La Genève internationale constitue l’un des derniers atouts de la Suisse sur la scène diplomatique mondiale. La présence de l’OMC et du siège européen de l’ONU empêche la Suisse de sombrer dans une totale insignifiance. Elle est l’un des rares dividendes de la politique de neutralité encore opérant.
La place diplomatique genevoise est si utile que l’OMC veut s’y développer et y agrandir ses locaux. C’était sans compter avec les éternels opposants d’extrême gauche, prompts à compromettre le projet sous prétexte qu’il grignoterait l’espace des rives du lac dévolues à la promenade.
Il faut espérer que le corps électoral de la ville ne réduira pas à néant le formidable goodwill que représente la Genève internationale.
Un non à l’OMC, fût-il consultatif, serait désastreux.
Le sort de la Genève internationale ne devrait pas dépendre d’un territoire communal, mais être une prérogative fédérale, puisqu’elle engage les intérêts supérieurs de la politique étrangère de la Suisse.
A quelques dizaines de kilomètres, la ville de Lausanne a longtemps fait figure de ratage urbanistique si caricatural, qu’il semblait impossible d’y remédier. Les besoins en transports publics lui ont donné le M2, un petit miracle de volonté politique. Ce grand chantier a décoincé les énergies. Arrive le plan Métamorphose mettant la ville sens dessus dessous, le stade de foot au sud, des logements au nord. Un beau chambardement. C’était sans compter le parti des nostalgiques et des égoïstes.
Là aussi le cercle des décideurs ne correspond guère à celui des utilisateurs, c’est au minimum l’agglomération qui aurait dû voter. La question alambiquée (si on est pour Métamorphose, il faut voter non à l’initiative) n’arrange rien. La démocratie est réduite au hasard ou aux caprices de quelques uns.

Quel ton condescendant! Vous prenez vraiment les électeurs pour des c...
Pensez-vous vraiment que l'électeur-trice lausannois-e de base est incapable de comprendre qu'il faut voter NON si on veut soutenir le plan Métamorphose?
Pensez-vous vraiment que l'électeur-trice genevois-e de base soit incapable de comprendre l'avantage de ces institutions internationales pour le petit commerce local. (Même si hélas ces institutions sont peuplées de gens inutiles, inspirés par une idéologie gnagnan très similaire de celle de l'Hebdo, qui pondent des documents visant à instaurer un gouvernement mondial nocif pour les vrais intérêts de gens?)
C'est visible, vous n'êtes plus démocrate.
Alors dites le honnêtement:
Dites: je ne crois plus à la démocratie. La démocratie consiste à donner le pouvoir à une bande d'abrutis qui ne comprennent rien à rien et sont le plus souvent populistes. Dites: Il faut enlever au peuple ce droit de vote qui permet à l'UDC d'être plébiscitée, et au peuple de refuser le nirvana européen (même si ceux qui ont le privilège de vivre dans ce nirvana sont prêt à tout pour en sortir.)
Ne restez pas au milieu du chemin.
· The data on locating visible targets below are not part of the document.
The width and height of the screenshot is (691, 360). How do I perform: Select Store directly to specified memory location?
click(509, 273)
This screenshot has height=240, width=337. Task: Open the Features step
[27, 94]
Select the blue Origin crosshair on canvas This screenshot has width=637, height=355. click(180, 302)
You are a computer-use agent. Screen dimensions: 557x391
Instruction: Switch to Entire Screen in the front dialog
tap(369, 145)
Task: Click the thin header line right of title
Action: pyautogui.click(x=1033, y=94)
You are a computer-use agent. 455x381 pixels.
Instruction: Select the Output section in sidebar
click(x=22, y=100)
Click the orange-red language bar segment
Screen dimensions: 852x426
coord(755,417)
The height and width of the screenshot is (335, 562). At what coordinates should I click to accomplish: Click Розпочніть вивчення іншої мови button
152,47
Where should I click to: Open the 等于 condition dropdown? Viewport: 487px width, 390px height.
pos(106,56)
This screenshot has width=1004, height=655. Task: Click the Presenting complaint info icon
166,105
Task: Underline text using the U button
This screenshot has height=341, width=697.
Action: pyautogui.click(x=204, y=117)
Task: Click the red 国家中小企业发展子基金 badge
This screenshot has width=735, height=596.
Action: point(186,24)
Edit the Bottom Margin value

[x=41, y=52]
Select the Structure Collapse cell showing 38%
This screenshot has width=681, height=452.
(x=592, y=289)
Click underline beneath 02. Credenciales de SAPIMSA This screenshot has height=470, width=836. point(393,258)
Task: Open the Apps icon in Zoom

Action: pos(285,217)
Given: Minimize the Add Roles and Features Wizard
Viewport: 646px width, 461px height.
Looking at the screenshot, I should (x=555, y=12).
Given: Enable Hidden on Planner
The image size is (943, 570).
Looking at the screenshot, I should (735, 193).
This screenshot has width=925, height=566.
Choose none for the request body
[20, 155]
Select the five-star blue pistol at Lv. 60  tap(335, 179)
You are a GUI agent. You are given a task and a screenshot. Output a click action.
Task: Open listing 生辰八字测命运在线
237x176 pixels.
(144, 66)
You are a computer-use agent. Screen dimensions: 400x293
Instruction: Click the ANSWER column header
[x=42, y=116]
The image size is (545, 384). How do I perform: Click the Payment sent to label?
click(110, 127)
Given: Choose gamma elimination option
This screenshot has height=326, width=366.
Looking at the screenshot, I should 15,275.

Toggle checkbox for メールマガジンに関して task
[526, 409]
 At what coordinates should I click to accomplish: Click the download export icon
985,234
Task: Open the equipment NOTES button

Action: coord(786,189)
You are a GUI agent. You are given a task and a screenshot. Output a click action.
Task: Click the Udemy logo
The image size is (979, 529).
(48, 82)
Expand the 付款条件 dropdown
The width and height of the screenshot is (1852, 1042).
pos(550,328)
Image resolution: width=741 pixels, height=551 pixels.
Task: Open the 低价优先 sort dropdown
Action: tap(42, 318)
Alélez jusqu'à la conclusion implicite de votre propos.
Avouez que vous êtes une antidémocrate. Au moins ce serait clair.
Ceci étant constaté, par quoi proposez vous de remplacer la démocratie? pour éviter que ces nains de jardin capricieux et réactionnaires indécrottables puissent s'opposer à votre projet de société?
Une suggestion: on pourrait décider que pour avoir le droit de vote, il faille présenter un certificat attestant qu'on est abonné à L'Hebdo!
Rédigé par: nain de jardin grincheux | 24 sep 2009 à 16:59
Le M2 est un caprice politique : le choix d'un métro à pneu au lieu d'une crémaillère (Lausanne est très pentue) et de surcroit d'un fournisseur dont tous les spécialistes transport de l'Europe savent que ses produits ne sont pas suffisamment fiables montre que Lausanne s'est laissée berner par des sirènes françaises (et je suis française) au lieu d'écouter des spécialistes transport (et quand on voit la qualité des transports du côté de la Suisse alémanique, il ne fallait pas aller chercher bien loin).
La Romandie a régulièrement tort de préférer regarder vers la France plutôt que vers le reste du pays, ceci est une belle illustration de manque de pragmatisme, donc de caprice, pour rebondir sur le mot que vous avez utilisé.
Tout ça pour dire que des décisions ne sont pas encore prêtes à être prises du côté fédéral, tant que le fossé du rœsti reste malheureusement aussi grand et aussi entretenu par les 2 bords, et tant par les politiques que les citoyens.